--- Start of GIVEN PASSAGE ---

Recent evidence suggests root causes of major IT outages range from security hacks, poor planning and insufficient testing to simply over-ambitious scope. Significant IT changes carrying a lot of risk were badly planned and inadequately executed, in organisations where that sort of risk is totally unacceptable.
When we take money out of an ATM, or open a new account, get a new car insurance quote online, or simply check our account balance on a mobile device, a mainframe somewhere is handling the request. Mainframes are the bedrock of the financial services industry. According to a study by BMC, over two-thirds of the mainframe community are now increasing their capacity to support modern demands. Furthermore, a Micro Focus customer survey revealed that plans are in place to maintain or modernise 84 per cent of mainframe applications in the near future.
For many organisations, what differentiates them from their competitors is fused into the computer systems that run the business. In retail, banking, insurance and other industries, very little separates one brand from another. The nuanced, subtle “business rules” housed in core IT systems make all the difference. As such, protecting that advantage, that intellectual property, is vital. While often referred to as legacy systems, the label “legacy” is misleading, because those systems have been actively maintained, and remain as valuable today as they were when they were first implemented, possibly three or four decades ago. Such value is inherent in those mainframe COBOL systems.
It therefore holds that throwing valuable, critical business systems away to replace them with something newer and shinier is not only incredibly complex, but the risks are wide and varied.
Low risk modernisation
If it makes sense to build on what already works, what are the considerations for successful modernisation? How best to tackle what is a complex beast? A useful way to consider it is to look at ‘modernisation’ through three lenses – namely what to change, how to change and where to change.
- What – the application: Extend application value with low-risk innovation. From a modernised, secure web and mobile experience, to process automation, to APIs, web services, and managed code models that support composite application delivery.

--- End of GIVEN PASSAGE ---
--- Start of DATA SECTION ---

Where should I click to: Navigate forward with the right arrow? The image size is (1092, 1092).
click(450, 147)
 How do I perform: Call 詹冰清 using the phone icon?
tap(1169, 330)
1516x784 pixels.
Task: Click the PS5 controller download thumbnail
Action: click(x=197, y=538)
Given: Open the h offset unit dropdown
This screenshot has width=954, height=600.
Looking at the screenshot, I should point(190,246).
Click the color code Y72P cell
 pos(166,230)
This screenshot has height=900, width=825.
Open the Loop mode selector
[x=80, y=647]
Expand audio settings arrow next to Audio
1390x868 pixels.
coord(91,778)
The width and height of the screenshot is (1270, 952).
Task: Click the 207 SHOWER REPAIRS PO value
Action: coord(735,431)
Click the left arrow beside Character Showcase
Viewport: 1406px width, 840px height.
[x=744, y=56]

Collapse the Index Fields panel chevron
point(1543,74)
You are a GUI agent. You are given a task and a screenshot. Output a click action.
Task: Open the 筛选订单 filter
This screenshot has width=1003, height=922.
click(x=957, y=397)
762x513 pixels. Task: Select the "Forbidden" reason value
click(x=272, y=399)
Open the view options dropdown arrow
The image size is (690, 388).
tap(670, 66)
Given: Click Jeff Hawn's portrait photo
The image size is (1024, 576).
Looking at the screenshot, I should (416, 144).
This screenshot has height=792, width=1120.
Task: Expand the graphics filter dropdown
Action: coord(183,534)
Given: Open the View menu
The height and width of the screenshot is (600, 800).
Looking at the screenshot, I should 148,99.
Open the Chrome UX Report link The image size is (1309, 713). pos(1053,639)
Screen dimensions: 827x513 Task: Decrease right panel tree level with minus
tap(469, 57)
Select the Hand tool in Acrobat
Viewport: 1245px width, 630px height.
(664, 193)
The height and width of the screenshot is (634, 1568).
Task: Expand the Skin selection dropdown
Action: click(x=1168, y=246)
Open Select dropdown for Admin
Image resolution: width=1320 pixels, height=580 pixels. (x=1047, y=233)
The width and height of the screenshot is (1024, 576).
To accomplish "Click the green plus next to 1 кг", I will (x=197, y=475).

--- End of DATA SECTION ---

### TO BE DONE
1. In the article on mainframe modernization, what share of mainframe applications does the Micro Focus customer survey say are planned to be maintained or modernized?
2. Continue the article on mainframe modernization from its final sentence.

### FINAL RESULTS
1. 84 per cent of mainframe applications.

2.
- How – the delivery process: Match enterprise application delivery speed to today’s required pace of change. Achieve DevOps-ready rapid application understanding, agile development, continuous testing, accelerated delivery, and controlled user access.
- Where – the underlying IT infrastructure: Achieve flexibility, security, and cost efficiency by deploying applications across host, server, cloud, and mobile – insulating valued IT systems from infrastructure changes while assuring access security, governance, and data protection controls.
In each case, technology offering a low-risk, rapid means of modernisation already exists – allowing IT to leverage what’s already working, often on mainframe COBOL systems, and embrace new innovation to transform the business.
Forbes quoted new IT system implementation failure rates at a worrying 50-75%. By focusing on protecting the customer experience and providing incremental improvements of service, financial services organisations can support their primary objective of driving improved levels of service without any risk.
One client we spoke to commented,“Maintaining and carrying forward our business rules saved time and money; we estimate a cost saving of at least 85% over an application rewrite.” Ignoring the core advantage that already provides business value is a risky business. Far better to be in the press headlines for the right reasons.